On 93 ’til Infinity, Souls of Mischief championed eccentricity with syllables and style

93 'till Infinity album cover via Last.fm

Dylan Masvidal | Contributing Writer

To say standing out as an MC during the 90s was a daunting task would be a massive understatement. 

Being smack-dab in the middle of hip-hop’s renaissance period was to be caught battling what can only be described as a horde of pen-wielding Bo Jacksons. All vying for the same badge of honor: Rap supremacy. 

Now stack that conundrum on top of attempting to sound original amidst a sea of gangsta rap juggernauts over on the West Coast and you have yourself quite a stinky sandwich on your hands. Bon appétit? 

Pressure makes diamonds nonetheless, this time a precious gem handled by Tajai, Phesto, Opio, and A-Plus. The Souls of Mischief. 

Cut from the same cloth as their Oakland blood brother Del The Funky Homosapien, it’s no surprise as to how they achieved instant classic status with their debut album “93 ‘til Infinity.” Few records attain a stupid fresh lyrical authenticity and soundscape for maximum consistency like this one.       

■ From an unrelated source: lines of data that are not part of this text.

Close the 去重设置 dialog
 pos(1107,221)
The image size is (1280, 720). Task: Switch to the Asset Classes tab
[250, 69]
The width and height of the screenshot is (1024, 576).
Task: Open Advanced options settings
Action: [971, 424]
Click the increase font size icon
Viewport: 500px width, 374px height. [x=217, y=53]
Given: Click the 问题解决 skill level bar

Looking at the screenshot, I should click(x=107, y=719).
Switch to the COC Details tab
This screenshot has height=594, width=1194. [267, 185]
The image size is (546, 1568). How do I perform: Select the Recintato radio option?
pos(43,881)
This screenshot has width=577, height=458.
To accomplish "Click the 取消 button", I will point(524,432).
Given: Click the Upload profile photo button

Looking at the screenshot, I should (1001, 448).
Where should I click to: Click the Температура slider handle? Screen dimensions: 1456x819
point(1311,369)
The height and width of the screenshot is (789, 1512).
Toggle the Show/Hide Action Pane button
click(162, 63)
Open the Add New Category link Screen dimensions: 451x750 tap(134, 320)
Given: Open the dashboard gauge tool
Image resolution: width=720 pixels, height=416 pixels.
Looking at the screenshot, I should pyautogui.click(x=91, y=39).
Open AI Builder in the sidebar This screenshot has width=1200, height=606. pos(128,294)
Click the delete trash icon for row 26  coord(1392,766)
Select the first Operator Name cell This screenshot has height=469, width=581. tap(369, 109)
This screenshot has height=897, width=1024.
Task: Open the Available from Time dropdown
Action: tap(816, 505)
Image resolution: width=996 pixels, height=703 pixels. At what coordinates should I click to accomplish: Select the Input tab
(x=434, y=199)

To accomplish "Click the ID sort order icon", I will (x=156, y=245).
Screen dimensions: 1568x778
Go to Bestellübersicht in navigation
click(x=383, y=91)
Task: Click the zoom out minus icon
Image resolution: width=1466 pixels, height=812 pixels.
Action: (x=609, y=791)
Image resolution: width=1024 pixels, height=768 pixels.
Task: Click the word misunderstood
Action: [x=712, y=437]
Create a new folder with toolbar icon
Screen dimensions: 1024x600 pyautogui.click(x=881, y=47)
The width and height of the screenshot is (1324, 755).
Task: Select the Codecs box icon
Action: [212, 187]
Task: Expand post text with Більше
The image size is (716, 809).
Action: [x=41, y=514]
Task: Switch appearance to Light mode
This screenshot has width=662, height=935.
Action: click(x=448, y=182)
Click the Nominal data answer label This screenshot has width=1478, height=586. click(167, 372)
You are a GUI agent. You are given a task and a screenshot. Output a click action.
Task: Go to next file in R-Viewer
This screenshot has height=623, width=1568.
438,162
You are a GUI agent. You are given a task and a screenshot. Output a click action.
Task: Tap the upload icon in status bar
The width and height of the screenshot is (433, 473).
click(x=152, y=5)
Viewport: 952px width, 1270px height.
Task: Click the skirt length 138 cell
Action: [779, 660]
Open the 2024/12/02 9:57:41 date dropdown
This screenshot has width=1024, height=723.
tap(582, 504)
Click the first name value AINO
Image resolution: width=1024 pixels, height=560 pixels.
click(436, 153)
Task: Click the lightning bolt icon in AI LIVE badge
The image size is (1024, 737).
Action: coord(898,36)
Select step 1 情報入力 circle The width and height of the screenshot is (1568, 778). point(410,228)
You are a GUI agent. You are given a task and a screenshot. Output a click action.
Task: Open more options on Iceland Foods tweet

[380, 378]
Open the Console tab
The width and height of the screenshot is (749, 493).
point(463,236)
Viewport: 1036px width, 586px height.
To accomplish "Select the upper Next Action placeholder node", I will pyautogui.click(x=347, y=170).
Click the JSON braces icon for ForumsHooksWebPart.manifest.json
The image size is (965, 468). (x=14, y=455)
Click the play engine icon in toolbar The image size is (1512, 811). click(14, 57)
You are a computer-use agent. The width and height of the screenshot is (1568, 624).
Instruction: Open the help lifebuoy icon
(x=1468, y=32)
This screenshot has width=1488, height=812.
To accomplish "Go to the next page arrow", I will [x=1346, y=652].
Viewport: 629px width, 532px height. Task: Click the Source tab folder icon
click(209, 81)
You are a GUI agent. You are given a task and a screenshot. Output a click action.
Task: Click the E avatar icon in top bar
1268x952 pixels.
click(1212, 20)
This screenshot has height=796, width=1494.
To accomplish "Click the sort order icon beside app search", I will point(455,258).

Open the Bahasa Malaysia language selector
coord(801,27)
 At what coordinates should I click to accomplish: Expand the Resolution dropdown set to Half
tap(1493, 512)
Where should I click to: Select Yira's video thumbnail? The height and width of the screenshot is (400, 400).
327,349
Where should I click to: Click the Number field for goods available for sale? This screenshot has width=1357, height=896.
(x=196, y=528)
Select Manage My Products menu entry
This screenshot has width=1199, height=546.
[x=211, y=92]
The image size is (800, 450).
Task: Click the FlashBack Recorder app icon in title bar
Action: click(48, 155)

What may be perceived as motor-mouthed miscreants in passive listening, dig a little deeper and you’ll hear four wordsmiths who embody the mischievous eloquence of the great Geoffrey Chaucer. Loaded with groovy jazz loops as their weapon of choice, there is not one breath wasted on this record. An astonishing show of auteurism manifests itself in the form of the group’s breakneck flows. 

It wasn’t entirely uncommon to see rappers spitting a mile a minute during this time in the genre, yet Souls of Mischief never let it feel gimmicky. 

So when Tajai raps “You’re adding mass to my tip, you pips/I’m Gladys Knight (glad it’s night) ’cause darkness/Is where I best scar kids” over a funky bassline on “Let ‘Em Know,” he’s giving you a peek into his natural stream of consciousness. 

No other group was oozing such cerebral, fast-talking bravado quite like the Souls of Mischief were on “93 ‘til Infinity.” 

Skater punks and social outcasts were on their hands and knees chanting “We’re not worthy!” once they heard Phesto lay down Jedi references on wax and drop lyrical science such as “I swing off-beat, off the cerebellum, swellin’ membranes/Ten brains couldn’t parallel this/I’m carouselin’ kids while they wallow and swallow hollow tips.” 

Rhyming about how much better you are than your competition wasn’t anything new in 1993, but its refreshing quality compared to the oversaturation of reality rap became a life-changing alternative for the genre’s purists residing in California. 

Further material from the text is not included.